Karena sudah merupakan tugasnya sebagai penerjemah, Burk mengatakan dirinya langsung memenuhi ajakan tersebut. Dalam pertemuan di rumah Presiden Megawati tersebut, lanjut Burk, dihadiri oleh Ralph L Boyce (Dubes AS untuk Indonesia), Karen Berg (Dewan keamanan AS) dan seorang utusan Bush yang tidak ia ketahui namanya. “Sedangkan dari pihak Indonesia hanya Megawati seorang diri," katanya.

Burk juga mengaku pertemuan ini bukan pertemuan pertamakalinya dengan Megawati. "Sebelumnya saya pernah bertemu Megawati pada 18 September 2001 saat Megawati berkunjung ke Washington bertemu Bush," tambahnya.

Dalam pertemuan itu, kata Burk, utusan khusus Presiden Bush menjelaskan kepada Presiden Megawati tentang kesaksian Umar Al Farouq yang mengatakan bahwa kelompok JI yang dikepalai Abubakar Ba’asyir pernah melakukan percobaan pembunuhan terhadap Megawati sebanyak dua kali. “Selain itu disebutkan pula bahwa Ba’asyir merupakan dalang aksi pengeboman di Indonesia yang terjadi pada malam Natal,"papar Burk.

Atas alasan-alasan tersebut, lanjut Burk, utusan khusus Bush itu meminta Presiden Megawati untuk menyerahkan Ba'asyir kepada AS. Namun, Megawati menolak dengan alasan hal itu tidak mudah dilakukan. “Ba’asyir itu beda dengan Al Faoruq.

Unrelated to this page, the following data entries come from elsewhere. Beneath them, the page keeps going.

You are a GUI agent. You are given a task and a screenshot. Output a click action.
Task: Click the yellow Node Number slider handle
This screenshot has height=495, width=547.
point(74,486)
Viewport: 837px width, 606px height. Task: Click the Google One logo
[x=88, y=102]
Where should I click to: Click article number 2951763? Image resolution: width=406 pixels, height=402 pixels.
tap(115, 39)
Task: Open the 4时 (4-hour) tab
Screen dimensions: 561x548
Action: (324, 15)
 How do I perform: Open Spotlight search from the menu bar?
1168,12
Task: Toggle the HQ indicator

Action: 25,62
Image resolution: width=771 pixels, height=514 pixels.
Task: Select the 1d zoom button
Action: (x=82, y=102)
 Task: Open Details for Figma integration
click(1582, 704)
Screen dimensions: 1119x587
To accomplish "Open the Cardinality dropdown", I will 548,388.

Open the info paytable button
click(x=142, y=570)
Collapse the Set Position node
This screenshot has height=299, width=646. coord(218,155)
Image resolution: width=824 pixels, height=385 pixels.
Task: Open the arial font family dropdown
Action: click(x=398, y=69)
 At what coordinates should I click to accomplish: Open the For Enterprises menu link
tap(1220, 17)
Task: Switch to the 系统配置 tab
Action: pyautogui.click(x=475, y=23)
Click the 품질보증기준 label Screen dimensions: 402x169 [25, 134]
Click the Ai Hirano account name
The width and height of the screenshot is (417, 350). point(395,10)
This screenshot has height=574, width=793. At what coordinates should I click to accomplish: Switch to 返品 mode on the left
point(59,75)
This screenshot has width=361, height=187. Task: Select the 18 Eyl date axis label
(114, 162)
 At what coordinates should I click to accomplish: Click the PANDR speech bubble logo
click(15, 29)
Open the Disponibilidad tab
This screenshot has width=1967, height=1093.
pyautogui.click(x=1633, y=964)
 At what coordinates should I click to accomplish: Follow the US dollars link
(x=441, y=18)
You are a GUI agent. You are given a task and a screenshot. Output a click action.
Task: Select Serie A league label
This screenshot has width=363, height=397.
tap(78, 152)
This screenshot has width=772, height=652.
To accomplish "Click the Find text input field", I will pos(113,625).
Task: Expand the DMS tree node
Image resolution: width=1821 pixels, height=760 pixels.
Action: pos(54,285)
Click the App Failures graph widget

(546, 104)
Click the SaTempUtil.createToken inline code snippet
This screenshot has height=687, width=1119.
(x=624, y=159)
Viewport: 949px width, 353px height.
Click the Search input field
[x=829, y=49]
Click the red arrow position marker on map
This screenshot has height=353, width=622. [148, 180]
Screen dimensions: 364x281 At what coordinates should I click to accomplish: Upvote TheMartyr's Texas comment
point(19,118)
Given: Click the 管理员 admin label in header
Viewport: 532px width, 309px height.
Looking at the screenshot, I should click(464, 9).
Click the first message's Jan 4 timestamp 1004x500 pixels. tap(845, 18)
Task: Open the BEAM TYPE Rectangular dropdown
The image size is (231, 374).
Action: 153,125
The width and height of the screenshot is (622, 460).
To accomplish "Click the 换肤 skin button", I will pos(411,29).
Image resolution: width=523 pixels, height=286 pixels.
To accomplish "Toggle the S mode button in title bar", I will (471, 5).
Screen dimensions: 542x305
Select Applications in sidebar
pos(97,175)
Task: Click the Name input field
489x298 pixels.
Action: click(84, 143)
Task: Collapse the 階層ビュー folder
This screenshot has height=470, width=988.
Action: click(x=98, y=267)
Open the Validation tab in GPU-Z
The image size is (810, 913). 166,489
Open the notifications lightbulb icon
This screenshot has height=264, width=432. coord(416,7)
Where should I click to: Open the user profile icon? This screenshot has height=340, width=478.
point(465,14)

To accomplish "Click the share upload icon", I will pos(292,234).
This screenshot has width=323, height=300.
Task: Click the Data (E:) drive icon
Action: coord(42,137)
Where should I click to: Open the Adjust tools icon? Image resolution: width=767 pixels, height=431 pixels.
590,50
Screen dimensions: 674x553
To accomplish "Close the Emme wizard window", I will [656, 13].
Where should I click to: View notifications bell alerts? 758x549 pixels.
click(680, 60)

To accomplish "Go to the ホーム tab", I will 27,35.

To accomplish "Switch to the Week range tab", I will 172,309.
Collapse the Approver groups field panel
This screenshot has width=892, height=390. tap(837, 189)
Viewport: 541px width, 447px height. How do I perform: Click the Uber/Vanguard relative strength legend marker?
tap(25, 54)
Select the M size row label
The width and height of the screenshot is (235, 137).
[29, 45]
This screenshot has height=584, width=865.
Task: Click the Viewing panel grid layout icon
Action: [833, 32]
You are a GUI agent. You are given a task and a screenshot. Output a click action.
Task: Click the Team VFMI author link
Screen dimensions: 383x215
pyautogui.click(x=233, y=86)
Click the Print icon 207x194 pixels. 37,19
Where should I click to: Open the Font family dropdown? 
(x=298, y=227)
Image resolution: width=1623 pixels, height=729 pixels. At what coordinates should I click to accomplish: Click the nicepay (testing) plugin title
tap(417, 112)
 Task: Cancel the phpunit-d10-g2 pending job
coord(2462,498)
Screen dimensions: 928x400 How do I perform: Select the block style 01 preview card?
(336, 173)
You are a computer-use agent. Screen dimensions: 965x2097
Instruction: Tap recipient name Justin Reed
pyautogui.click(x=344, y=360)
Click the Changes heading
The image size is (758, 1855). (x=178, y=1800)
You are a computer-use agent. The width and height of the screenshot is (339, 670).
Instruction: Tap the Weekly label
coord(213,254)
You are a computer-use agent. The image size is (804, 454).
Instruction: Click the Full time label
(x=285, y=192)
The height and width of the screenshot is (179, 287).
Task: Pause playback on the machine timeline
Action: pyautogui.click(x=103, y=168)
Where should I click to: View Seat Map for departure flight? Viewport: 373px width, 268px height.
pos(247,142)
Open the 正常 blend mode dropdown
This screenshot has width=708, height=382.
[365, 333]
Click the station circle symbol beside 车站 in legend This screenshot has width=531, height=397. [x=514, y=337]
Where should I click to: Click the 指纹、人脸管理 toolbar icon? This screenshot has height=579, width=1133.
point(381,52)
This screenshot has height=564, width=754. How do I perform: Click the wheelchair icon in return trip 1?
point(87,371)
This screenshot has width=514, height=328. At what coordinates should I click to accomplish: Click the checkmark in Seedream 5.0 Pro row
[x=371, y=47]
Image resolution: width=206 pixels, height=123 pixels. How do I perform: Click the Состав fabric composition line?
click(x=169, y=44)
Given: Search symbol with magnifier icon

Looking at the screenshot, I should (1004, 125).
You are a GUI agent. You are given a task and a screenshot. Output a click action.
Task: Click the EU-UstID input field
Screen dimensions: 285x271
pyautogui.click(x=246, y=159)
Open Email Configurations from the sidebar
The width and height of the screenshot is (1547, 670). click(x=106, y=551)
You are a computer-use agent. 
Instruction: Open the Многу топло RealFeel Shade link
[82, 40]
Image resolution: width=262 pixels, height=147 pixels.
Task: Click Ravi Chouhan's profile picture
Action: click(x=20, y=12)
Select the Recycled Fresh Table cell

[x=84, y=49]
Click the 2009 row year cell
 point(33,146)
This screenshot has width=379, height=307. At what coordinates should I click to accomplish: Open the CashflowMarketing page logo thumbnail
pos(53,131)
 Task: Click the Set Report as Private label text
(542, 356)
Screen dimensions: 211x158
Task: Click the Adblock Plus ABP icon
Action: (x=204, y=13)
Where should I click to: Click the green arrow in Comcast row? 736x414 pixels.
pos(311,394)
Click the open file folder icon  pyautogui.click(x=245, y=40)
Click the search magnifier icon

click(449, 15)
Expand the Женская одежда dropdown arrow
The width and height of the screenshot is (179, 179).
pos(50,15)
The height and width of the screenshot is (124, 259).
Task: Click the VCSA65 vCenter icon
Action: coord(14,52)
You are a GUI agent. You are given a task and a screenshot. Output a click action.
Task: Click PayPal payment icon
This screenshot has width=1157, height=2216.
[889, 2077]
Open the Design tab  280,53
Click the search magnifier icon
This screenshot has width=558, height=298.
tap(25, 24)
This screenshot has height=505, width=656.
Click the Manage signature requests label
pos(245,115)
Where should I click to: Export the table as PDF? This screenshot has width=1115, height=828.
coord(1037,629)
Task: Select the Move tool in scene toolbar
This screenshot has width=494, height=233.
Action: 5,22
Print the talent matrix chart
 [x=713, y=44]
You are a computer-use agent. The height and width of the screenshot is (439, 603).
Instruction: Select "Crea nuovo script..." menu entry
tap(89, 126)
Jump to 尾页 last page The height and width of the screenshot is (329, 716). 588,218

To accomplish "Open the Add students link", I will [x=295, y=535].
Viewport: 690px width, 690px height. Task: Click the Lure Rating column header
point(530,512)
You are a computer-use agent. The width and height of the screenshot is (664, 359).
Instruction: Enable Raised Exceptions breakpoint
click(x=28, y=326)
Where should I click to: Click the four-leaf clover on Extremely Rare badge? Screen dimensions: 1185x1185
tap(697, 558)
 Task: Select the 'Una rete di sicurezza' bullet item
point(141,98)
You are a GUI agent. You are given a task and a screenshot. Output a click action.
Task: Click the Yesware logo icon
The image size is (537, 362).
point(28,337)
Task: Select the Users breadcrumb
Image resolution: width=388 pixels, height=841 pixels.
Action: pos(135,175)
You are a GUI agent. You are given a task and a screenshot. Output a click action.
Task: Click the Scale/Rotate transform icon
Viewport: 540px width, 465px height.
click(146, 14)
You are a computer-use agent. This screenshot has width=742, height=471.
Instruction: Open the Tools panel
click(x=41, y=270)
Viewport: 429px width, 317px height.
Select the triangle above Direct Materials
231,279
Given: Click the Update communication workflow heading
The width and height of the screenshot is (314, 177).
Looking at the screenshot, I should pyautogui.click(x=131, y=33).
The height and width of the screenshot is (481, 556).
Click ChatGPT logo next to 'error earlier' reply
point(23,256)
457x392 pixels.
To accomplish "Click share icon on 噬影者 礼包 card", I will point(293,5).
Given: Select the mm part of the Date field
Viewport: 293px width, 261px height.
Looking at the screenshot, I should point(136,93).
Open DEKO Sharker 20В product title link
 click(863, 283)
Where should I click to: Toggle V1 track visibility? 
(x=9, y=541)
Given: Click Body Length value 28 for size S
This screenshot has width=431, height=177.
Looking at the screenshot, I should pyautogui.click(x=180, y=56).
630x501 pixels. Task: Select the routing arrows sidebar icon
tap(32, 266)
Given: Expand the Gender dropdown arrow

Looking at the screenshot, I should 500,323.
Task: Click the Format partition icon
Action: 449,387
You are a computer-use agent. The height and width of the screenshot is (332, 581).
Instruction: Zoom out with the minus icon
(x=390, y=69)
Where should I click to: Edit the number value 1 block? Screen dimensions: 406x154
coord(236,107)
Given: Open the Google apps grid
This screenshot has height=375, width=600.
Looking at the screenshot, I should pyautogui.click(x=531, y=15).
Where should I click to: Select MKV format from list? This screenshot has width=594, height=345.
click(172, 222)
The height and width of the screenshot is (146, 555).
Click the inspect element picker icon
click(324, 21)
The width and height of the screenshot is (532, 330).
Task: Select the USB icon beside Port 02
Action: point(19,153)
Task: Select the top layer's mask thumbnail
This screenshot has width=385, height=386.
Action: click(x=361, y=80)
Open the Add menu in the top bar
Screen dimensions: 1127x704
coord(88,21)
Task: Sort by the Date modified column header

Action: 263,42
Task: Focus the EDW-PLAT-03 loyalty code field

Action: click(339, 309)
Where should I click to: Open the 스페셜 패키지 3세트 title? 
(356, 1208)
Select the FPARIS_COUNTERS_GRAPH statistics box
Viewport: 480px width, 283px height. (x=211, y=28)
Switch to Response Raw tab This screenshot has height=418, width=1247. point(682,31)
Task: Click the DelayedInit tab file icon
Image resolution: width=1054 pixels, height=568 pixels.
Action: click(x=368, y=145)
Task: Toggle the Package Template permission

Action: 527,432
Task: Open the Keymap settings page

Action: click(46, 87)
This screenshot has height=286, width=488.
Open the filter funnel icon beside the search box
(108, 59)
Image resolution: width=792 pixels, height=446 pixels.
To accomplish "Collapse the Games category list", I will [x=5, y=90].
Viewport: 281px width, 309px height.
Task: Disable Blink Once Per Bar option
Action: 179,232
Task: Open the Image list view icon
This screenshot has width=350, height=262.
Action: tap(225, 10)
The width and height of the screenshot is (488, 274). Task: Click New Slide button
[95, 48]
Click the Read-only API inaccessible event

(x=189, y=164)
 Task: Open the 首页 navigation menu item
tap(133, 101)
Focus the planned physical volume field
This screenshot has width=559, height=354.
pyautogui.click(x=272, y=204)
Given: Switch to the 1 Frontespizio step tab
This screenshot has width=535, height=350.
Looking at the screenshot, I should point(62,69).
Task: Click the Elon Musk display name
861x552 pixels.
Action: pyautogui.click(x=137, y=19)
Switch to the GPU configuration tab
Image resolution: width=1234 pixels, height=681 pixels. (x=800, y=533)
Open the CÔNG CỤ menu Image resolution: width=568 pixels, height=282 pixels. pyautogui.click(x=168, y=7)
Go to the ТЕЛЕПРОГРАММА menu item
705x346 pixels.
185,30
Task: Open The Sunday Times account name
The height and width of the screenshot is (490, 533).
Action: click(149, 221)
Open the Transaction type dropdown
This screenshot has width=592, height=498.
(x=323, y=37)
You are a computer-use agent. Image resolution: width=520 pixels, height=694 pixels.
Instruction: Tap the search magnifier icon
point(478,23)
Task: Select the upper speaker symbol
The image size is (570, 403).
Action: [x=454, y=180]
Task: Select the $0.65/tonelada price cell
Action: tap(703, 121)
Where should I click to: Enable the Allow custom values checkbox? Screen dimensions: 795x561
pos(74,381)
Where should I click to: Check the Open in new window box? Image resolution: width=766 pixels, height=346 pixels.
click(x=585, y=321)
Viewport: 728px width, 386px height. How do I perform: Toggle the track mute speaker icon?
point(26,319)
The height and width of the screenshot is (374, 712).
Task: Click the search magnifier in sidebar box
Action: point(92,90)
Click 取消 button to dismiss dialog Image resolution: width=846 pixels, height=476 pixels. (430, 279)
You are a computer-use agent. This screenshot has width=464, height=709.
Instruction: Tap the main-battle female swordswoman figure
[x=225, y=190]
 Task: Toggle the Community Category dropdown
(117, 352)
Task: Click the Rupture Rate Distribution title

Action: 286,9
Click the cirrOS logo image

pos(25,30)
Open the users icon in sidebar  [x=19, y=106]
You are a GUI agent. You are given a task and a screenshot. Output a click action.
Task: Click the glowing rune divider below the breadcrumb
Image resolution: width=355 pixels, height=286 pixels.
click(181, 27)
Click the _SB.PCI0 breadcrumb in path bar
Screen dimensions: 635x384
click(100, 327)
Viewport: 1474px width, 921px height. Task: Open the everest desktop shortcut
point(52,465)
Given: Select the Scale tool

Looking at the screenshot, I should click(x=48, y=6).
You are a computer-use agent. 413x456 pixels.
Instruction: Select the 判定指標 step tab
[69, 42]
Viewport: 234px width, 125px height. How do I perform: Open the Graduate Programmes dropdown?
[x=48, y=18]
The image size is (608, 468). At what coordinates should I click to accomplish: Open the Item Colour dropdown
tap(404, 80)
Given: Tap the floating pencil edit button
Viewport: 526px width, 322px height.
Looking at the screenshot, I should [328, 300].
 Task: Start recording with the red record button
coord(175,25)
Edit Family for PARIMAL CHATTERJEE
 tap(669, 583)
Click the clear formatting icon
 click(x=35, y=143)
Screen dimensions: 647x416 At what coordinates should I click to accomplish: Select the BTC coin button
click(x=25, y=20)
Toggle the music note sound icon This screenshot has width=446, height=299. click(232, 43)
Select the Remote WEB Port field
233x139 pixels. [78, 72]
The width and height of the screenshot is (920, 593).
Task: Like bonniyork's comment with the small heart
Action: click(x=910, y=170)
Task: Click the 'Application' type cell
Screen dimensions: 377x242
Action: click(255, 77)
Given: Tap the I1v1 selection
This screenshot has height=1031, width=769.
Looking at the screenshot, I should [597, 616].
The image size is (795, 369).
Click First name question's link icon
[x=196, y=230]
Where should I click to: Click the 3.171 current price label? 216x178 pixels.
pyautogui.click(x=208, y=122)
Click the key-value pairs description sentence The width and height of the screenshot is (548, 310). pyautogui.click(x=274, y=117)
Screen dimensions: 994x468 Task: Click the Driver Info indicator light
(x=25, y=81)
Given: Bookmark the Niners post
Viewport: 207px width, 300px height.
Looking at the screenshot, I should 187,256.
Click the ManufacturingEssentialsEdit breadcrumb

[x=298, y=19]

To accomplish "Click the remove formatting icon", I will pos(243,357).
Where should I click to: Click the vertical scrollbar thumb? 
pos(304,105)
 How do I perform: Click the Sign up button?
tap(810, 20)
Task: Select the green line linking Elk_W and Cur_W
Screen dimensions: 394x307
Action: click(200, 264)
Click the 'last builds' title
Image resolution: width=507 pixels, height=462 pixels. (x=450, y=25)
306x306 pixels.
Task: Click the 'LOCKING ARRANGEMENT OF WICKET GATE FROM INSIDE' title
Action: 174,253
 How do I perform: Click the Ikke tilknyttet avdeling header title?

Di Indonesia , Ba’asyir itu sangat terkenal dan banyak orang yang tahu tentang dia. Sehingga saya tidak bisa memenuhi permintaan anda,”ujar Burk menirukan jawaban Megawati.

"Ada oknum pejabat di pemerintahan Amerika yang ingin supaya kelihatan bahwa teror itu ganas sekali. Padahal, teror itu sebenarnya tidak begitu banyak, tapi dibesarkan, dibuat semacam momok untuk menakuti-nakuti seluruh umat di dunia ini, supaya mereka mendukung perang," ujar Burk, Kamis di Jakarta.

Warga negara AS yang kini jadi peneliti itu mengaku cukup yakin bahwa ada intervensi pemerintahnya dalam kasus terorisme yang didakwakan pada Amir Majelis Mujahidin Indonesia, sekaligus pimpinan Pondok Pesantren Al Mukmin, Ngruki ini.

Persidangan atas Abubakar Ba’asyir dimulai pada 28 November 2004, dan pada Kamis (13/1) memasuki persidangan yang ke-13. Ba'asyir dituduh sebagai Amir Jamaah Islamiyah (JI), ‘hantu’ yang selalu dimunculkan setiap ada aksi bom. Hingga kini, semua tuduhan terhadap Ketua Majelis Mujahidin Indonesia (MMI) itu belum pernah terbukti.